### Exercise
For this exercise, please find the lines in the entries that include the word "arrow" and copy them.

Extracted records
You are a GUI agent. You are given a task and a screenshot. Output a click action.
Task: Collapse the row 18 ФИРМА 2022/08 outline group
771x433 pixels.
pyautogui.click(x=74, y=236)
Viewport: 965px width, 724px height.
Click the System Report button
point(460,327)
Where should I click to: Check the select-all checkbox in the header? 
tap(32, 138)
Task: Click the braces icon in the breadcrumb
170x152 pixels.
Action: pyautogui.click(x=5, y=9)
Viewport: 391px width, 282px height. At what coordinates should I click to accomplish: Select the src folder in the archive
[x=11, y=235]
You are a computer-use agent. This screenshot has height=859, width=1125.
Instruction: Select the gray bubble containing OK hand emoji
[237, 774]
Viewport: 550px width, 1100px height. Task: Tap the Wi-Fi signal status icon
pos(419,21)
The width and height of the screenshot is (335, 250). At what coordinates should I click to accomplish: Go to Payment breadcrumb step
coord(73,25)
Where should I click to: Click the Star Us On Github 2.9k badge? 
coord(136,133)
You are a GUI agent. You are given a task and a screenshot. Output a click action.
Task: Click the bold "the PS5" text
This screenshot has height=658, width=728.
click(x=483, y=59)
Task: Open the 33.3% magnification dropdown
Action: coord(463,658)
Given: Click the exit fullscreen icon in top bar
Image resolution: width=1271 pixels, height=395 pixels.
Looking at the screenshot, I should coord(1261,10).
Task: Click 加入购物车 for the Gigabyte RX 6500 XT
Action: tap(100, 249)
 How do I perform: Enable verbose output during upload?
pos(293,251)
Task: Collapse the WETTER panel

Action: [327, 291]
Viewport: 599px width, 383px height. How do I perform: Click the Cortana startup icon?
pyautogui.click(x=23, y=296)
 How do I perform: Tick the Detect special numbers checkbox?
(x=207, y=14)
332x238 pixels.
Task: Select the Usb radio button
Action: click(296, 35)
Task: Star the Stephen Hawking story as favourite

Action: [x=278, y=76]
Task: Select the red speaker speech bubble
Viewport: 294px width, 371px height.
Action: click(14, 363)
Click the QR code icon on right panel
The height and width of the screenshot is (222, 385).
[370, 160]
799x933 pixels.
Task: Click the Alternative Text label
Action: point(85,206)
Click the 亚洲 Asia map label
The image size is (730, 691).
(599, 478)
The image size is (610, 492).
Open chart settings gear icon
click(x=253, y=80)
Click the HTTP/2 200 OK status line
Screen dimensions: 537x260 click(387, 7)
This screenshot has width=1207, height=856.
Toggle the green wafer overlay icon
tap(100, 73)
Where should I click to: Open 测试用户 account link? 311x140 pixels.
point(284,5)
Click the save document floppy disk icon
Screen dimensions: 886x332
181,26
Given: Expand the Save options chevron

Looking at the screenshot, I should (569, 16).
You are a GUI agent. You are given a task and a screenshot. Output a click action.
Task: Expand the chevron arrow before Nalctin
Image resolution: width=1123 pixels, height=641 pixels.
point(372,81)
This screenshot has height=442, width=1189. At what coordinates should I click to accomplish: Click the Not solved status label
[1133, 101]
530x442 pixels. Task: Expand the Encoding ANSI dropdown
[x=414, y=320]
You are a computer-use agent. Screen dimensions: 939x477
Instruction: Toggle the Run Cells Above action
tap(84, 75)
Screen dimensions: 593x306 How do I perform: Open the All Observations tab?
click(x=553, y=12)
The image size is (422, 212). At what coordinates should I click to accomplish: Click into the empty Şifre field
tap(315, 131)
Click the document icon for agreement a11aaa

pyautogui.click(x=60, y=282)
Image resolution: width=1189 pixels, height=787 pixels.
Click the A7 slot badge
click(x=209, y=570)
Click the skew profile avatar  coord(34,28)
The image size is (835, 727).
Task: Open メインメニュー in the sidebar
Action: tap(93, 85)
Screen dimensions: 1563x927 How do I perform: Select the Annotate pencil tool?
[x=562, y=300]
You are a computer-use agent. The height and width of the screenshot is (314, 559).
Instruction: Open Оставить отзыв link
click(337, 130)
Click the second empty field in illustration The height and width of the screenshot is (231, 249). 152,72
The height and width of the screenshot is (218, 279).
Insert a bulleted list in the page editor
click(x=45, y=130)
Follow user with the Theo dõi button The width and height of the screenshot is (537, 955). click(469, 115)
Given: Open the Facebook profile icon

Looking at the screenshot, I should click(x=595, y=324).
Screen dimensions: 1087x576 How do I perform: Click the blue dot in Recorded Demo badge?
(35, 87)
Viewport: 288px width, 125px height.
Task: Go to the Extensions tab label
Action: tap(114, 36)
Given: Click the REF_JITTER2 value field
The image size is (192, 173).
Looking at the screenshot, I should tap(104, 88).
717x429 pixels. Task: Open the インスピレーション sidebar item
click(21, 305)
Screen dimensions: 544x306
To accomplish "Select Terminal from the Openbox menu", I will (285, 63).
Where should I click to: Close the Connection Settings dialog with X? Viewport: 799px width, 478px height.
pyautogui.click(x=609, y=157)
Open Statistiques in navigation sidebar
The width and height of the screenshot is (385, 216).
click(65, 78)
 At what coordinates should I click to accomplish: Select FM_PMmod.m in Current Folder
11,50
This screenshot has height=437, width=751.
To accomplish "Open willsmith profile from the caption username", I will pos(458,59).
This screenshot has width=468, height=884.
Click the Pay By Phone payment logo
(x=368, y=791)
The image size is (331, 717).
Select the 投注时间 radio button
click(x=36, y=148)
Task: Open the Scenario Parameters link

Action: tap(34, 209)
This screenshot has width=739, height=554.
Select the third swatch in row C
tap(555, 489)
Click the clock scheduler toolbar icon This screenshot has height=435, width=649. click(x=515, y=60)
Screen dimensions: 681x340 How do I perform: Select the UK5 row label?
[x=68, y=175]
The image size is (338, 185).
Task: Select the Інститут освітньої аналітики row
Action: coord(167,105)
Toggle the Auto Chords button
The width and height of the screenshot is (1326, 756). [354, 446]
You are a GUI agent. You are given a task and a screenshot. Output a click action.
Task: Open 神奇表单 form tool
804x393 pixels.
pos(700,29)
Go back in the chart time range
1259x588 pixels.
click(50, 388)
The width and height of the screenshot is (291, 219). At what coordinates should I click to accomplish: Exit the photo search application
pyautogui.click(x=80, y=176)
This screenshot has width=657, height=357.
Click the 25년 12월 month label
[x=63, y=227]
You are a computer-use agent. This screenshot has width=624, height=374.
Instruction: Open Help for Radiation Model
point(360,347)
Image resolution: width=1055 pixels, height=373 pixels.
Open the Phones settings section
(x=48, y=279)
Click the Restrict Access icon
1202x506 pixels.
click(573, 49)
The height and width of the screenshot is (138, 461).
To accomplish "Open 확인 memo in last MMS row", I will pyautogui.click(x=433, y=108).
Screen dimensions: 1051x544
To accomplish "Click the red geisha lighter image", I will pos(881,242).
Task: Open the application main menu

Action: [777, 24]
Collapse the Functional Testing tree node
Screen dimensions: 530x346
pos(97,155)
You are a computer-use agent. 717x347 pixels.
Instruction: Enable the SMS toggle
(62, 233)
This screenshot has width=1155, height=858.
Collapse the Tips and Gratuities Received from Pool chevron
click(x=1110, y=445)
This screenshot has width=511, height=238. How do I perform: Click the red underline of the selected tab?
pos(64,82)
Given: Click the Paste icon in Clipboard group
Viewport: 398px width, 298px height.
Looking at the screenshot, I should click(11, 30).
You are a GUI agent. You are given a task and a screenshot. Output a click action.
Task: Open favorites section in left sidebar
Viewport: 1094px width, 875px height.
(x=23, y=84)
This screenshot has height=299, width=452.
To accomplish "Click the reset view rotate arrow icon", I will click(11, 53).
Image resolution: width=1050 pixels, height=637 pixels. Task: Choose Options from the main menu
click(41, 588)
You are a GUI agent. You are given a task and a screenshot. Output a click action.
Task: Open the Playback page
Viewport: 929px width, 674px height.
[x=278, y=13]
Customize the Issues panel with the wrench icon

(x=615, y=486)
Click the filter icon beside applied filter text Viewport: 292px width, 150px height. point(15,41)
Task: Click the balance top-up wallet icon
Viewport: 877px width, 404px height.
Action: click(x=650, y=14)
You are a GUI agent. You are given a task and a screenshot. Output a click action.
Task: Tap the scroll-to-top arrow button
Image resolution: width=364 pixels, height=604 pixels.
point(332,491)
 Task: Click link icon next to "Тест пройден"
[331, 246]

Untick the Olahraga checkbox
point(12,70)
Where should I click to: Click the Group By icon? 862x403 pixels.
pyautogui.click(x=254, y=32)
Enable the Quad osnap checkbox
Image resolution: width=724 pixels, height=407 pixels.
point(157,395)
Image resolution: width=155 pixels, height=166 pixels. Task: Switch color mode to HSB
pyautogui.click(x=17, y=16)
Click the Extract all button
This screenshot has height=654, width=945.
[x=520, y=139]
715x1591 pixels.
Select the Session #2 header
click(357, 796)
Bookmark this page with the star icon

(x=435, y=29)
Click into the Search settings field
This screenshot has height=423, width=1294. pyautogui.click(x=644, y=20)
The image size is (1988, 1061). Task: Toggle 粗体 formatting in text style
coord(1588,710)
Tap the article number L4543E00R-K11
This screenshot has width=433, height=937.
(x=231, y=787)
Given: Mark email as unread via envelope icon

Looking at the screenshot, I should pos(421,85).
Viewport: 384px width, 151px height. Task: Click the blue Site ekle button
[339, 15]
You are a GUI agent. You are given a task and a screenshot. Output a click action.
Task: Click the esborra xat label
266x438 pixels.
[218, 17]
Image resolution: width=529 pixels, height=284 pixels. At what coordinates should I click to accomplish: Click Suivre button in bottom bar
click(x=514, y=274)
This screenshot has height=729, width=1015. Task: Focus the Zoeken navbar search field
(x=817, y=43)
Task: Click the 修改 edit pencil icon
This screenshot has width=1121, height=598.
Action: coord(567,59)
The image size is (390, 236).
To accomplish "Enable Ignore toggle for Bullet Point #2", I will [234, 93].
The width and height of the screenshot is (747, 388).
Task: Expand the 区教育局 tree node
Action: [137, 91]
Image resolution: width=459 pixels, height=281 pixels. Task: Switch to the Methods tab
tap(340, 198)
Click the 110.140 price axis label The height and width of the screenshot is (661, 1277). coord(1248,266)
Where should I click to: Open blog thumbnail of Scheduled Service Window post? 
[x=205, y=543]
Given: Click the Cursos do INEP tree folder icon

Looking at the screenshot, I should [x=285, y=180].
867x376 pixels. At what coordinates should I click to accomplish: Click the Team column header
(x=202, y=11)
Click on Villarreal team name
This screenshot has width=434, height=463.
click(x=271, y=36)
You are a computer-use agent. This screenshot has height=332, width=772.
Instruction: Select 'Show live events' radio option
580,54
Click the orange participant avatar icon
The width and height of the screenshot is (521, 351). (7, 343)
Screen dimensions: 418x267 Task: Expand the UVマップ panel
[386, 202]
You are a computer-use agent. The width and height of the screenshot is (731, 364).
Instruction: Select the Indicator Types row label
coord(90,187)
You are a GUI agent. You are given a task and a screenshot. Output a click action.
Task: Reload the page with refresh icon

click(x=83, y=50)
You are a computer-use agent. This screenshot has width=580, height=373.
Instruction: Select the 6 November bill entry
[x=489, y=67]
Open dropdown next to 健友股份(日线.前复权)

### Output for this exercise
Task: Expand the chevron arrow before Nalctin
To accomplish "Click the reset view rotate arrow icon", I will click(11, 53).
Task: Tap the scroll-to-top arrow button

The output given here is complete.